_PROBLEM TO WORK ON_
What is needed is a verbatim copy of each record below.
☆ ☆ ☆ ☆ ☆
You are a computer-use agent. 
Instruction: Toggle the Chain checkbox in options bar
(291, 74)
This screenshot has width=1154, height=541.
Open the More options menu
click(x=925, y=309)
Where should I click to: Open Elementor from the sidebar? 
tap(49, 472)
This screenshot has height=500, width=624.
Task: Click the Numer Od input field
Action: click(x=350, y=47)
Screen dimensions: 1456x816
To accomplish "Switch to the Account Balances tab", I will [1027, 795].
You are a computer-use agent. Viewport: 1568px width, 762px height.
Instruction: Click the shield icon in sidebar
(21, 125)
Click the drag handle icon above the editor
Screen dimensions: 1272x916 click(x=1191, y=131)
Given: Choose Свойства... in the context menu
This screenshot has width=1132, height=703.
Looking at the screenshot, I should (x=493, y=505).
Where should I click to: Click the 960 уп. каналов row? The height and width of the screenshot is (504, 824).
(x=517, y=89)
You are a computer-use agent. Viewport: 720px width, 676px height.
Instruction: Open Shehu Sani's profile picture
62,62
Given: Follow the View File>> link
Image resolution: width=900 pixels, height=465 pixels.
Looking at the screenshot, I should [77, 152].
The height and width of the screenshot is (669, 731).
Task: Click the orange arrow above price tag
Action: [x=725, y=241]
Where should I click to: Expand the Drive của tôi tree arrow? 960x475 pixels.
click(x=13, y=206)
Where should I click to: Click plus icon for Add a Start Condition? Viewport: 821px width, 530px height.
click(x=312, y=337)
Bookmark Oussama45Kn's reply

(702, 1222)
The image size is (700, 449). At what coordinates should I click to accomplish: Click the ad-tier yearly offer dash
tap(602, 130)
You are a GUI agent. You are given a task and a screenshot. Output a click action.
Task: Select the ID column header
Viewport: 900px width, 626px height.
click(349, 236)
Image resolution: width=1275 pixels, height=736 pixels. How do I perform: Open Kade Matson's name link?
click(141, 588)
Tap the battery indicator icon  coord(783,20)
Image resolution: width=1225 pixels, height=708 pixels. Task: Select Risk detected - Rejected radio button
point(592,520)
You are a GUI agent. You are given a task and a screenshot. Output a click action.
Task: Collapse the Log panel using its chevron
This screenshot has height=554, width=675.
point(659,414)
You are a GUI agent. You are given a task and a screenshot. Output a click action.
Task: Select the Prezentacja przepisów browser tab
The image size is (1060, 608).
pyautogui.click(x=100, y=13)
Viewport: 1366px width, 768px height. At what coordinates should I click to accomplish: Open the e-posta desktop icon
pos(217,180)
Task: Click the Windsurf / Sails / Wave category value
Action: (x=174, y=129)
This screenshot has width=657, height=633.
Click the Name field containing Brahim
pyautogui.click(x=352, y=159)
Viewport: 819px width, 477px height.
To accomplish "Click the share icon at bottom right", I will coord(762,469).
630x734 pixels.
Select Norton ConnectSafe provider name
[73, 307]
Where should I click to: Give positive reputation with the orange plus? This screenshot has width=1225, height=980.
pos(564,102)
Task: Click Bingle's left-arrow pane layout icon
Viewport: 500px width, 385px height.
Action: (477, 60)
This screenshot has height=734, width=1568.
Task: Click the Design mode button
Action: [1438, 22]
☆ ☆ ☆ ☆ ☆
_SOLUTION TO THIS TASK_
You are a computer-use agent. 
Instruction: Toggle the Chain checkbox in options bar
(291, 74)
This screenshot has width=1154, height=541.
Open the More options menu
click(x=925, y=309)
Where should I click to: Open Elementor from the sidebar? 
tap(49, 472)
This screenshot has height=500, width=624.
Task: Click the Numer Od input field
Action: click(x=350, y=47)
Screen dimensions: 1456x816
To accomplish "Switch to the Account Balances tab", I will [1027, 795].
You are a computer-use agent. Viewport: 1568px width, 762px height.
Instruction: Click the shield icon in sidebar
(21, 125)
Click the drag handle icon above the editor
Screen dimensions: 1272x916 click(x=1191, y=131)
Given: Choose Свойства... in the context menu
This screenshot has width=1132, height=703.
Looking at the screenshot, I should (x=493, y=505).
Where should I click to: Click the 960 уп. каналов row? The height and width of the screenshot is (504, 824).
(x=517, y=89)
You are a computer-use agent. Viewport: 720px width, 676px height.
Instruction: Open Shehu Sani's profile picture
62,62
Given: Follow the View File>> link
Image resolution: width=900 pixels, height=465 pixels.
Looking at the screenshot, I should [77, 152].
The height and width of the screenshot is (669, 731).
Task: Click the orange arrow above price tag
Action: [x=725, y=241]
Where should I click to: Expand the Drive của tôi tree arrow? 960x475 pixels.
click(x=13, y=206)
Where should I click to: Click plus icon for Add a Start Condition? Viewport: 821px width, 530px height.
click(x=312, y=337)
Bookmark Oussama45Kn's reply

(702, 1222)
The image size is (700, 449). At what coordinates should I click to accomplish: Click the ad-tier yearly offer dash
tap(602, 130)
You are a GUI agent. You are given a task and a screenshot. Output a click action.
Task: Select the ID column header
Viewport: 900px width, 626px height.
click(349, 236)
Image resolution: width=1275 pixels, height=736 pixels. How do I perform: Open Kade Matson's name link?
click(141, 588)
Tap the battery indicator icon  coord(783,20)
Image resolution: width=1225 pixels, height=708 pixels. Task: Select Risk detected - Rejected radio button
point(592,520)
You are a GUI agent. You are given a task and a screenshot. Output a click action.
Task: Collapse the Log panel using its chevron
This screenshot has height=554, width=675.
point(659,414)
You are a GUI agent. You are given a task and a screenshot. Output a click action.
Task: Select the Prezentacja przepisów browser tab
The image size is (1060, 608).
pyautogui.click(x=100, y=13)
Viewport: 1366px width, 768px height. At what coordinates should I click to accomplish: Open the e-posta desktop icon
pos(217,180)
Task: Click the Windsurf / Sails / Wave category value
Action: (x=174, y=129)
This screenshot has width=657, height=633.
Click the Name field containing Brahim
pyautogui.click(x=352, y=159)
Viewport: 819px width, 477px height.
To accomplish "Click the share icon at bottom right", I will coord(762,469).
630x734 pixels.
Select Norton ConnectSafe provider name
[73, 307]
Where should I click to: Give positive reputation with the orange plus? This screenshot has width=1225, height=980.
pos(564,102)
Task: Click Bingle's left-arrow pane layout icon
Viewport: 500px width, 385px height.
Action: (477, 60)
This screenshot has height=734, width=1568.
Task: Click the Design mode button
Action: [1438, 22]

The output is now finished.